Dataset entries:
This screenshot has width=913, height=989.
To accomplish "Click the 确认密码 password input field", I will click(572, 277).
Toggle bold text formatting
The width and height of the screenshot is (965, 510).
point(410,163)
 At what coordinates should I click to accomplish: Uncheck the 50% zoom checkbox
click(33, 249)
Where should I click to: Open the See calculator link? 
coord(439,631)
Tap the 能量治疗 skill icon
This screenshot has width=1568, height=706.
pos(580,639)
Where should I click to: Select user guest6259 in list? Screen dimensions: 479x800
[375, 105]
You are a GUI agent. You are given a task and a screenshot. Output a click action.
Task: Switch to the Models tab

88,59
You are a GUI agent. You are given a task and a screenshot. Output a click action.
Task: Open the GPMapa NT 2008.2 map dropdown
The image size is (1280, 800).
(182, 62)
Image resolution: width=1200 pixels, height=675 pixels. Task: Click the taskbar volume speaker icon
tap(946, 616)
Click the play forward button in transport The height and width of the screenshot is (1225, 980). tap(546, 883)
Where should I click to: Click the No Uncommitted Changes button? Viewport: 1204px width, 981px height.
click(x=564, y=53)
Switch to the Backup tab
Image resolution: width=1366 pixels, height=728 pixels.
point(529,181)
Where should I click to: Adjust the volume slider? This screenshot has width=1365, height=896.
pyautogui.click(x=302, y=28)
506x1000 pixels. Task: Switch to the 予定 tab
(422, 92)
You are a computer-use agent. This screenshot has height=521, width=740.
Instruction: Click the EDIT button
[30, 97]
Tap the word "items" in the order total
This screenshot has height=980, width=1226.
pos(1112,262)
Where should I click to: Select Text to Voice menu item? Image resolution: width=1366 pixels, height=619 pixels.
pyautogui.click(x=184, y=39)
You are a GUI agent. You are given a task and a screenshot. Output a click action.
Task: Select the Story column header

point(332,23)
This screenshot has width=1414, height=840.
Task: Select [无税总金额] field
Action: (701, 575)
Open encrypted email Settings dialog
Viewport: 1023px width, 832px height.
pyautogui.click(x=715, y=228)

# [EXERCISE DESCRIPTION]
Recopy the records without any alteration.

# [TASK SOLUTION]
This screenshot has width=913, height=989.
To accomplish "Click the 确认密码 password input field", I will click(572, 277).
Toggle bold text formatting
The width and height of the screenshot is (965, 510).
point(410,163)
 At what coordinates should I click to accomplish: Uncheck the 50% zoom checkbox
click(33, 249)
Where should I click to: Open the See calculator link? 
coord(439,631)
Tap the 能量治疗 skill icon
This screenshot has width=1568, height=706.
pos(580,639)
Where should I click to: Select user guest6259 in list? Screen dimensions: 479x800
[375, 105]
You are a GUI agent. You are given a task and a screenshot. Output a click action.
Task: Switch to the Models tab

88,59
You are a GUI agent. You are given a task and a screenshot. Output a click action.
Task: Open the GPMapa NT 2008.2 map dropdown
The image size is (1280, 800).
(182, 62)
Image resolution: width=1200 pixels, height=675 pixels. Task: Click the taskbar volume speaker icon
tap(946, 616)
Click the play forward button in transport The height and width of the screenshot is (1225, 980). tap(546, 883)
Where should I click to: Click the No Uncommitted Changes button? Viewport: 1204px width, 981px height.
click(x=564, y=53)
Switch to the Backup tab
Image resolution: width=1366 pixels, height=728 pixels.
point(529,181)
Where should I click to: Adjust the volume slider? This screenshot has width=1365, height=896.
pyautogui.click(x=302, y=28)
506x1000 pixels. Task: Switch to the 予定 tab
(422, 92)
You are a computer-use agent. This screenshot has height=521, width=740.
Instruction: Click the EDIT button
[30, 97]
Tap the word "items" in the order total
This screenshot has height=980, width=1226.
pos(1112,262)
Where should I click to: Select Text to Voice menu item? Image resolution: width=1366 pixels, height=619 pixels.
pyautogui.click(x=184, y=39)
You are a GUI agent. You are given a task and a screenshot. Output a click action.
Task: Select the Story column header

point(332,23)
This screenshot has width=1414, height=840.
Task: Select [无税总金额] field
Action: (701, 575)
Open encrypted email Settings dialog
Viewport: 1023px width, 832px height.
pyautogui.click(x=715, y=228)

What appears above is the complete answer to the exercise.